1. Will technological advancements make space travel safer in the future?

It is likely that technological advancements will make space travel safer in the future. Scientists and engineers are constantly working to improve spacecraft design and develop new safety measures.

2. What are the current safety concerns for space travel?

Some current safety concerns for space travel include the risk of equipment failure, exposure to radiation, and the potential for collisions with space debris.

3. How will space agencies ensure the safety of astronauts in space?

Space agencies have strict safety protocols in place to ensure the safety of astronauts during space travel. This includes rigorous training, thorough testing of equipment, and constant monitoring of conditions in space.

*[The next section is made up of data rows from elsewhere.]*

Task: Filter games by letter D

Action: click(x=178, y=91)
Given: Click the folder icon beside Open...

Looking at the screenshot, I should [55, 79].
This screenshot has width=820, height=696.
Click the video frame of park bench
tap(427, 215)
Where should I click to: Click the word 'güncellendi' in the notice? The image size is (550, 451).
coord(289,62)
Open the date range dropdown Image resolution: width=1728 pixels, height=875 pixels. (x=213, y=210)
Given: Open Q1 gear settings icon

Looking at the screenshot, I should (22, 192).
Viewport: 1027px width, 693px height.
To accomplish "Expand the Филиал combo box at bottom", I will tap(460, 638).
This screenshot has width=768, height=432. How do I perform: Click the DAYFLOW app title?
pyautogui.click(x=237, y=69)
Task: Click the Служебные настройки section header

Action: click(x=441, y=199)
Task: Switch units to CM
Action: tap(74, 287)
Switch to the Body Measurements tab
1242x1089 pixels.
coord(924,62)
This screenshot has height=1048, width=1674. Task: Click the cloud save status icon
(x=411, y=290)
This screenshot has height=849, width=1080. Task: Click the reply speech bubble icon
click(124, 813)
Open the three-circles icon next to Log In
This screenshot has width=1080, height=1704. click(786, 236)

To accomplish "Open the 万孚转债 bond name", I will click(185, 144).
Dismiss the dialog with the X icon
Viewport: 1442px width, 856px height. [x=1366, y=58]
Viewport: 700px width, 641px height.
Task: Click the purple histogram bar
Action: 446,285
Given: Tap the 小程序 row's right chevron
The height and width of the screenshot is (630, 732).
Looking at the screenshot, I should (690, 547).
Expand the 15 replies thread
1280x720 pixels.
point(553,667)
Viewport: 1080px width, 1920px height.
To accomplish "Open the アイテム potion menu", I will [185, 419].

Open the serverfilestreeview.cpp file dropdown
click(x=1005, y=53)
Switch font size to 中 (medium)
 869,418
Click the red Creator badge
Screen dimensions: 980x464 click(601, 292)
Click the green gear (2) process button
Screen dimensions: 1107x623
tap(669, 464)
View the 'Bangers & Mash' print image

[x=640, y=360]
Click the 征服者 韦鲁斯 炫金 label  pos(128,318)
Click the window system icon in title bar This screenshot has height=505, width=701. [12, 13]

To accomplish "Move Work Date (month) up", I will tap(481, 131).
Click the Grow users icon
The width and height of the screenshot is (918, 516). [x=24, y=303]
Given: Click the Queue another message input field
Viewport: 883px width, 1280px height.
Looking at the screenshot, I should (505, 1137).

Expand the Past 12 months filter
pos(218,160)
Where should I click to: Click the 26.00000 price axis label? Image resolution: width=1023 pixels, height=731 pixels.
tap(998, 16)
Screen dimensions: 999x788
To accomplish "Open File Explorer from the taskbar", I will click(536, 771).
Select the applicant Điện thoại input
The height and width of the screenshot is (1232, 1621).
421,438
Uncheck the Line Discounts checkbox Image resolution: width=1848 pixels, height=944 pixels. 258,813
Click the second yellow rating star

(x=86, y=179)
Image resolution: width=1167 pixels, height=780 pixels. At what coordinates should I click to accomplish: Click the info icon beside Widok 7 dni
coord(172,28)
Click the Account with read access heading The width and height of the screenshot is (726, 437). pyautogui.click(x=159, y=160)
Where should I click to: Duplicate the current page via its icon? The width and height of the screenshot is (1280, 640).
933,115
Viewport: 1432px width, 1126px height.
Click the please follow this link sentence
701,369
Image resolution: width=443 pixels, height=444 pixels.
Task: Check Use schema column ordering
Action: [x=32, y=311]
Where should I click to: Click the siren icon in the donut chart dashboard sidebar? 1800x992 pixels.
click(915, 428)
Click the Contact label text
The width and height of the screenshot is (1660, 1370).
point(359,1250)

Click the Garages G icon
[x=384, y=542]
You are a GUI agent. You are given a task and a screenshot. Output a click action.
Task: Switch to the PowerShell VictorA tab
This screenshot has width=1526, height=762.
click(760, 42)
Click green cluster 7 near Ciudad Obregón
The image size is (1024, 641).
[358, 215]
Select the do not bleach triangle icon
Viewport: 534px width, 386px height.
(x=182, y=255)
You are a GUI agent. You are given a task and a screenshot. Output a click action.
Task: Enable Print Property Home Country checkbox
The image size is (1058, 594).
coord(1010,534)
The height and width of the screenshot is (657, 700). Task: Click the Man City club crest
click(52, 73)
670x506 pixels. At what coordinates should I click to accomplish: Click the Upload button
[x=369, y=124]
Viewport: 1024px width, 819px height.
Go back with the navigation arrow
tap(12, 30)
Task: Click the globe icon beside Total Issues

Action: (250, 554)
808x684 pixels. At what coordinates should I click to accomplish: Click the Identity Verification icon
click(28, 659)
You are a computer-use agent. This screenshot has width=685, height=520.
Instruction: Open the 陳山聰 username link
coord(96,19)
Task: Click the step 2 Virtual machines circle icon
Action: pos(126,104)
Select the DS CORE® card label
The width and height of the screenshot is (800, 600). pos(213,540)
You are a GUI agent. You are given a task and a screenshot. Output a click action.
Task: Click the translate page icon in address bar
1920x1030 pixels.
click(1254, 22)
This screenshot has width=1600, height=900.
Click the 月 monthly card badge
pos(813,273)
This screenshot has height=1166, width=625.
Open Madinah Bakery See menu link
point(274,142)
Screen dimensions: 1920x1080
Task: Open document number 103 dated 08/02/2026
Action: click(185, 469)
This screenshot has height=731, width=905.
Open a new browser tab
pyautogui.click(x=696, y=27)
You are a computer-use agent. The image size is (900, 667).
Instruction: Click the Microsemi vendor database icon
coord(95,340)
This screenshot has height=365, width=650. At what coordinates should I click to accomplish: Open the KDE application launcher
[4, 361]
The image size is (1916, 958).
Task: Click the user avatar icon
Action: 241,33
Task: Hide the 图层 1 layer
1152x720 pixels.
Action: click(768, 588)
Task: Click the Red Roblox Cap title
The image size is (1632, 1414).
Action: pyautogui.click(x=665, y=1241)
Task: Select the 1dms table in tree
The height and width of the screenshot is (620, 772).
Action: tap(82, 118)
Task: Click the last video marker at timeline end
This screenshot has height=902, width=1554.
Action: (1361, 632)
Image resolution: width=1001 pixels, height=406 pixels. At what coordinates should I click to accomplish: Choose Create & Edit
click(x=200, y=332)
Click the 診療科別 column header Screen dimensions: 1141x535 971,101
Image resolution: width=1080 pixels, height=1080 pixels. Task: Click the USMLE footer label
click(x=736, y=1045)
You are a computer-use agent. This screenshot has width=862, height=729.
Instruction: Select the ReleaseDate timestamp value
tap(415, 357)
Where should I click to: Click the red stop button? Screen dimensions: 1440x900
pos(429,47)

4. Are there any plans to develop new safety technologies for space travel?

Yes, there are ongoing efforts to develop new safety technologies for space travel. Some examples include improved shielding against radiation and advanced propulsion systems to reduce travel time and potential risks.

5. Will commercial space travel be as safe as government-funded space missions?

It is difficult to predict the safety of commercial space travel in the future, as it is a relatively new industry. However, it is likely that safety regulations and standards will be put in place to ensure the safety of passengers on commercial space flights.